-- Consignes à suivre --
(a) Modifiez le texte sur le film JFK, en reprenant tout ce qui va de « Un exemplaire est » jusqu'à « sur le sujet. », et remplacez « Yale » par « Harvard ».
(b) D'après le texte sur le film JFK, pour quelle raison Jim Garrison décide-t-il de rouvrir le dossier ? Répondez en une à trois phrases.

-- Texte présenté --
JFK, d'Oliver Stone - L'analyse de M. Bobine (Partie 1) (1)
Adeptes de la Grande Toile, bonjour !
Aujourd'hui, nous allons parler d'un film qui a beaucoup marqué son époque
et n'a absolument rien perdu de sa modernité
alors qu'il s'approche, mine de rien, de ses 25 ans :
JFK d'Oliver Stone, sorti en salles en 1991.
22 novembre 1963.
Le président Kennedy est assassiné
alors qu'il défile dans les rues de Dallas à bord d'une décapotable.
Très vite, un homme est arrêté mais deux jours plus tard,
Lee Harvey Oswad tombe à son tour sous les balles de Jack Ruby,
un mafieux qui prétend avoir voulu venger Jackie Kennedy.
Pour la Commission Warren, chargée de faire la lumière
sur les circonstances du drame,
il ne fait aucun doute qu'Oswald, communiste convaincu, a agi seul.
Peu satisfait par cette version,
le district attorney de La Nouvelle-Orléans, Jim Garrison,
décide de rouvrir le dossier trois ans plus tard,
et arrive à la conclusion que Kennedy a été victime
d'un complot impliquant la CIA, le FBI et le complexe militaro-industriel.
A l'origine de JFK,
il y a un livre co-signé par Jim Garrison et le journaliste Zachary Sklar
publié en 1988 : On the Trail of the Assassins.
Un exemplaire est confié à Oliver Stone lors d'un festival du film à la Havane
Le réalisateur le lit très vite
puis débourse dans la foulée 250 000 dollars de sa poche pour en acquérir les droits.
Après une première rencontre avec l'ancien procureur,
Stone achète les droits d'un autre livre tout juste sorti en librairie :
Crossfire, The Plot That Killed Kennedy
du journaliste indépendant et théoricien du complot Jim Marss.
Tant qu'il est,
il place une jeune diplômée de Yale à la tête d'une équipe de chercheurs
pour collecter autant d'information que possible sur le sujet.

-- Données fournies --
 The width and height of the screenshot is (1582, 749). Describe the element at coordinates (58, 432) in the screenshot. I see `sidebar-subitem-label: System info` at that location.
---
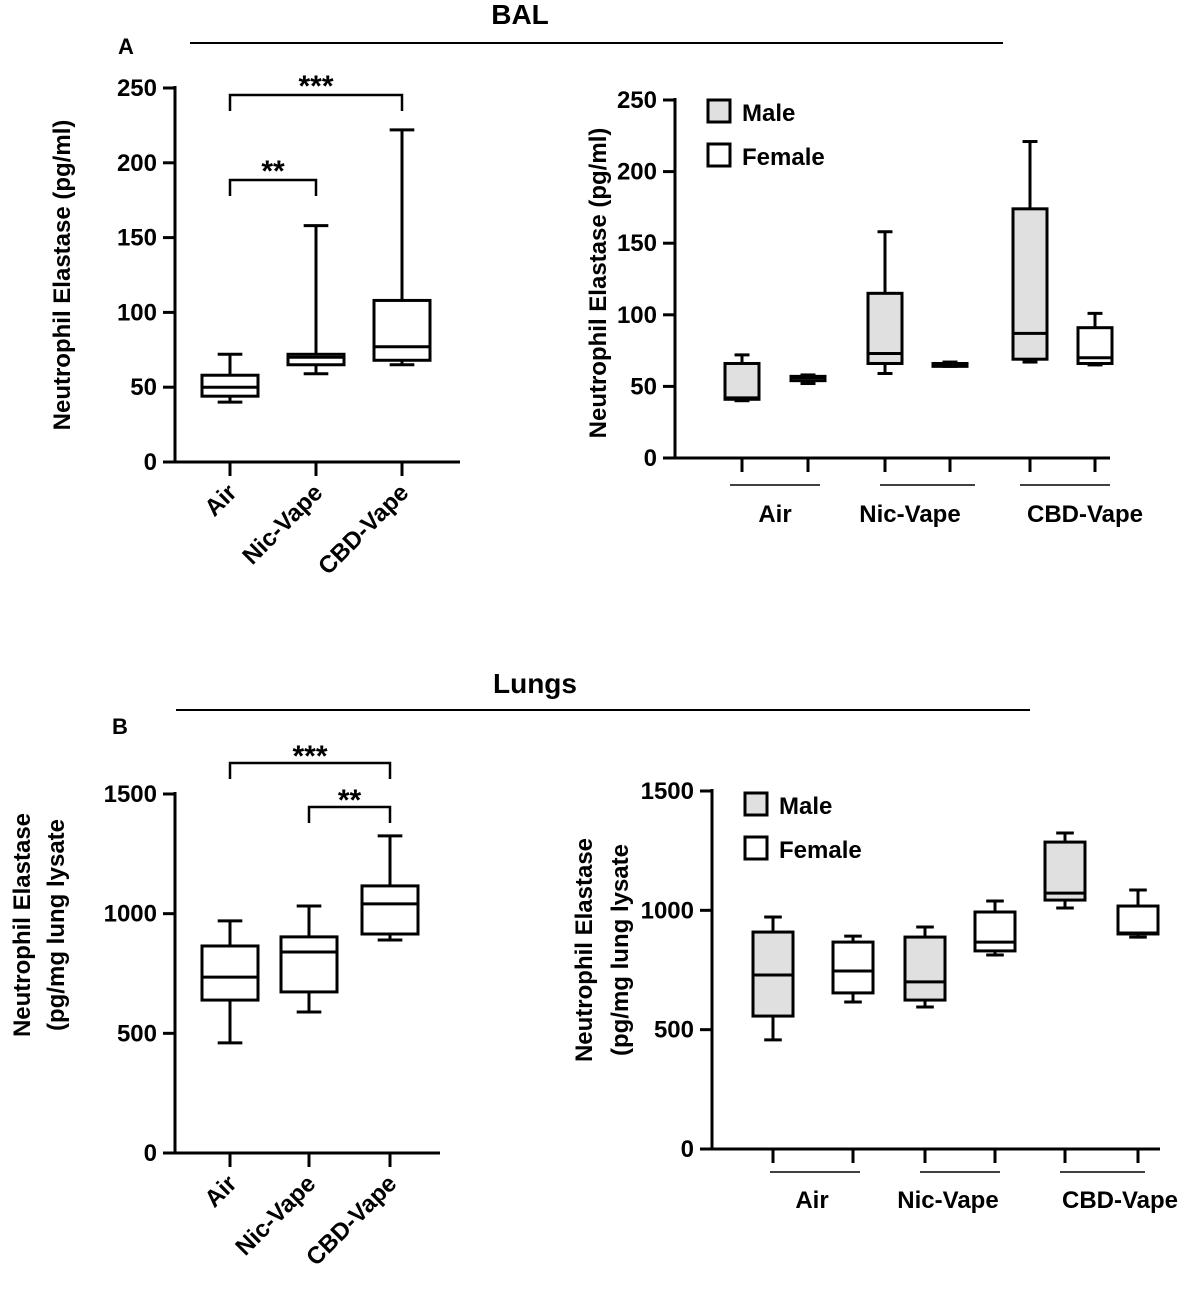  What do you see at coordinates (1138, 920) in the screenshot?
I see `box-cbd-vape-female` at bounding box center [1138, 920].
==
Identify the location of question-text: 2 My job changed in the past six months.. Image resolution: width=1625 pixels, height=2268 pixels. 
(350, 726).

-- Réponses obtenues --
(a)
Un exemplaire est confié à Oliver Stone lors d'un festival du film à la Havane
Le réalisateur le lit très vite
puis débourse dans la foulée 250 000 dollars de sa poche pour en acquérir les droits.
Après une première rencontre avec l'ancien procureur,
Stone achète les droits d'un autre livre tout juste sorti en librairie :
Crossfire, The Plot That Killed Kennedy
du journaliste indépendant et théoricien du complot Jim Marss.
Tant qu'il est,
il place une jeune diplômée de Harvard à la tête d'une équipe de chercheurs
pour collecter autant d'information que possible sur le sujet.

(b) Jim Garrison rouvre le dossier parce qu'il est peu satisfait de la version de la Commission Warren. Selon cette version, Oswald, communiste convaincu, a agi seul.